- [Material provided]:
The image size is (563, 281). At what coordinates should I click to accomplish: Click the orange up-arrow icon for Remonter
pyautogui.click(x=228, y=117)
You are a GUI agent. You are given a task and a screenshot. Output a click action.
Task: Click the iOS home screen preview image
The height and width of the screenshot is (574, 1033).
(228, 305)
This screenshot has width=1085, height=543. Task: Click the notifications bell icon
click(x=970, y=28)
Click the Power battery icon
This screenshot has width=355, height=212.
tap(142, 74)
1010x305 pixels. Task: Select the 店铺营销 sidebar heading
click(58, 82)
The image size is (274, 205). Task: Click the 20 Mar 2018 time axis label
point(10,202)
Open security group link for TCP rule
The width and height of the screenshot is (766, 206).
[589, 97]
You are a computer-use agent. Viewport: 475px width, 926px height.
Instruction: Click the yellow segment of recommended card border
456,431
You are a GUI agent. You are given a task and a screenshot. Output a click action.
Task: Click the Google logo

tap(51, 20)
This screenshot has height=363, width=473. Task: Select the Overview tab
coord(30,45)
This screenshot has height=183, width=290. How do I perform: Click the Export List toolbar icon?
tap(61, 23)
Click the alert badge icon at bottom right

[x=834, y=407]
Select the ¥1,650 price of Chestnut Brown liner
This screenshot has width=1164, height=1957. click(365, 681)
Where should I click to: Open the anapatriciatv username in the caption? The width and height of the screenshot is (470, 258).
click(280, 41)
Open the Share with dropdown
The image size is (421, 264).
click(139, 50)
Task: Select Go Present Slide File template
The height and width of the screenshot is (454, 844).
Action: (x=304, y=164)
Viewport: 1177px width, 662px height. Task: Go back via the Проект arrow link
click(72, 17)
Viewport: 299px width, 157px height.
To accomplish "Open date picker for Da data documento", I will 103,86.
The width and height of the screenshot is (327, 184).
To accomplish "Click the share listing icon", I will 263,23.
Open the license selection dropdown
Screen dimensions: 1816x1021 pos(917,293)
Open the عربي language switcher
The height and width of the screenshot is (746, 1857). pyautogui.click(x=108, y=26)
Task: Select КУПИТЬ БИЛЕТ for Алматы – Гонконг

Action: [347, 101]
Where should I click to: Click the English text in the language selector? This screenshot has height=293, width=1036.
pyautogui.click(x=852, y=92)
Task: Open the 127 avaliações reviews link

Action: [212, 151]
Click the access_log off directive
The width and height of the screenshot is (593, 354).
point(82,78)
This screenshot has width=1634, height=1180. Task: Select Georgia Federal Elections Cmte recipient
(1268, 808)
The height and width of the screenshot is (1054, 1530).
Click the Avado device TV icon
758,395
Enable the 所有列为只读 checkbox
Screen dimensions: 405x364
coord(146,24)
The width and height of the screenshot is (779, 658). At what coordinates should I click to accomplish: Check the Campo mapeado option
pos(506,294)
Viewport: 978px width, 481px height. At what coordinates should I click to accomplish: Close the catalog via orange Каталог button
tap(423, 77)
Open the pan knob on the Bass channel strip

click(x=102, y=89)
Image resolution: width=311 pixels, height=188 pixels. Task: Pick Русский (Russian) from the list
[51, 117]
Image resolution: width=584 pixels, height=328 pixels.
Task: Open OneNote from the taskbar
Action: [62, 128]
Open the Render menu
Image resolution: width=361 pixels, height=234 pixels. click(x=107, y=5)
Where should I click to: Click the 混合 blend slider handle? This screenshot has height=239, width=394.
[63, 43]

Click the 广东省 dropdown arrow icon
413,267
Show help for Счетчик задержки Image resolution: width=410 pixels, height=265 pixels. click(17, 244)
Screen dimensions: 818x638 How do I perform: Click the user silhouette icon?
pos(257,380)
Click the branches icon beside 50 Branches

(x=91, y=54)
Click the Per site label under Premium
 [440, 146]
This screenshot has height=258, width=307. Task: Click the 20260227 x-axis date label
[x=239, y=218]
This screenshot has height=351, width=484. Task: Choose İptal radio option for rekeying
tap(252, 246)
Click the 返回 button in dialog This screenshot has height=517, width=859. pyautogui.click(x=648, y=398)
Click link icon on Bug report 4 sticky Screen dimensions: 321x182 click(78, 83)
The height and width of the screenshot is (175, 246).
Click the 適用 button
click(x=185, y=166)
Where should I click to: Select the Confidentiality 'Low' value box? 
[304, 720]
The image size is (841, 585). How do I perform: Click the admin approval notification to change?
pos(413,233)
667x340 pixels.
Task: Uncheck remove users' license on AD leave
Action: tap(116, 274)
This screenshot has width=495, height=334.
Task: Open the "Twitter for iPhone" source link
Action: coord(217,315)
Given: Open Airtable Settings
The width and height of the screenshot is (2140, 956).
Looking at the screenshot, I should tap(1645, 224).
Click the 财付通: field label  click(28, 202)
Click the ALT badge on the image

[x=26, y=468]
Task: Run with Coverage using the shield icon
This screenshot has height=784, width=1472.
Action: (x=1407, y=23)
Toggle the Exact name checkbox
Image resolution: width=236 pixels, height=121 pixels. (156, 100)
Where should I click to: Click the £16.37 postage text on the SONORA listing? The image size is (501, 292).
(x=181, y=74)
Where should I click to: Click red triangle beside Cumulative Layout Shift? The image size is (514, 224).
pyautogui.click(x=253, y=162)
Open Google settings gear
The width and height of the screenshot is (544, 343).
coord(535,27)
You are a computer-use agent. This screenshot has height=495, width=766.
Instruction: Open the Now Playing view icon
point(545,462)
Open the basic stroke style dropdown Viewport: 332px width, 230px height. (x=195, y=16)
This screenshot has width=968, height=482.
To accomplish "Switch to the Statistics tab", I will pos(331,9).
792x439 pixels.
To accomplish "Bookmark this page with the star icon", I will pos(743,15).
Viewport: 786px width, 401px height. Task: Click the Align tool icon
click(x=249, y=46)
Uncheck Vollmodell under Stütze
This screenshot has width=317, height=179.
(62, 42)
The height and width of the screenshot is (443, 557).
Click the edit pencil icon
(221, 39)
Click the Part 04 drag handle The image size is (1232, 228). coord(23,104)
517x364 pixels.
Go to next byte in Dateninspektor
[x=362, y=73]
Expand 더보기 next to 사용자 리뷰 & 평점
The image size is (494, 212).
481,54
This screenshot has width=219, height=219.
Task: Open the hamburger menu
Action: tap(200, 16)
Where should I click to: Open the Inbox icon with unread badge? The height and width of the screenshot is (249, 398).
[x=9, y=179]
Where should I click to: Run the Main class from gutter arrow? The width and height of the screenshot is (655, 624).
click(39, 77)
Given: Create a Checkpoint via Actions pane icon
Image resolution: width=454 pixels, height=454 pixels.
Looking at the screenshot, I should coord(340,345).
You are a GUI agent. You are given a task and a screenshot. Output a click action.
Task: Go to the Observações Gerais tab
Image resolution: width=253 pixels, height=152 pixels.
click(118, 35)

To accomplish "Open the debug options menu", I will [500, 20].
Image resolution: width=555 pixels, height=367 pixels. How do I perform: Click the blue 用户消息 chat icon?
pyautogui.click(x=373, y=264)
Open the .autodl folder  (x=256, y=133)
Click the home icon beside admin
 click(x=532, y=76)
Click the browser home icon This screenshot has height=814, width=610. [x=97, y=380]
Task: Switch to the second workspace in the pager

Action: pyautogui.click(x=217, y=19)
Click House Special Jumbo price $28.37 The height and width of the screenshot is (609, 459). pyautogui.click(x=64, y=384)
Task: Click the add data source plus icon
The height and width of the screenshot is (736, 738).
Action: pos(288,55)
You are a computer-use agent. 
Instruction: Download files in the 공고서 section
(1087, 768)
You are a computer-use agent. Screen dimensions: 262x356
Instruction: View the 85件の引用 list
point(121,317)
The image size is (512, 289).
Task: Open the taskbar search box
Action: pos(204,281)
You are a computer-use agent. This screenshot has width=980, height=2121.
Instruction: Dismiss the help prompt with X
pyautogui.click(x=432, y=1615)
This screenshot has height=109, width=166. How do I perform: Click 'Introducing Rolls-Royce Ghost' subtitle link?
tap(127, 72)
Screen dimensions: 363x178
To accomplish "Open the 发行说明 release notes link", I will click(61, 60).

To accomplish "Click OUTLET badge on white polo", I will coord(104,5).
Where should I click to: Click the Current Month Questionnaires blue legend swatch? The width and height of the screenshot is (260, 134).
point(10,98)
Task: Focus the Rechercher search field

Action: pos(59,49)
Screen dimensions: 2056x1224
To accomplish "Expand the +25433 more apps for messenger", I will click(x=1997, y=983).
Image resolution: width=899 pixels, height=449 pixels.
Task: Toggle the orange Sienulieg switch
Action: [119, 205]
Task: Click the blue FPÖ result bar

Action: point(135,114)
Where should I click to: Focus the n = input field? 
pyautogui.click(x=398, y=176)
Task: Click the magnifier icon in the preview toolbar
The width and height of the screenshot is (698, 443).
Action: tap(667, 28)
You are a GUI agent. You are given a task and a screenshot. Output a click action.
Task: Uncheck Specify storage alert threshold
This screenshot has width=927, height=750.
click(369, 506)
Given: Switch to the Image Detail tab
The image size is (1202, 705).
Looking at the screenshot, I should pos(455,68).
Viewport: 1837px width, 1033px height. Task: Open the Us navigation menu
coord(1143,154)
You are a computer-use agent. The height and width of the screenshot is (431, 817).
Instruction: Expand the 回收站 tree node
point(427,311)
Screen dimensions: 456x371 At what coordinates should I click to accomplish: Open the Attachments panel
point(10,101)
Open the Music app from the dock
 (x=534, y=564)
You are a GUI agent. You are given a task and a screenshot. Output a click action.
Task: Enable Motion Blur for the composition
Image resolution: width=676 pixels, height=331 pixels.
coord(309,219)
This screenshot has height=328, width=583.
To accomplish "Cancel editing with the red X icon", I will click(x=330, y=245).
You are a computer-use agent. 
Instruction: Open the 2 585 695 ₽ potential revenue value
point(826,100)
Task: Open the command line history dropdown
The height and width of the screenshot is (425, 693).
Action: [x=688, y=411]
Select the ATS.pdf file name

- [Your instructions]: What lines in the listing contain "preview"? Copy them all.

- [Answer to this task]:
Task: Click the iOS home screen preview image
Task: Click the magnifier icon in the preview toolbar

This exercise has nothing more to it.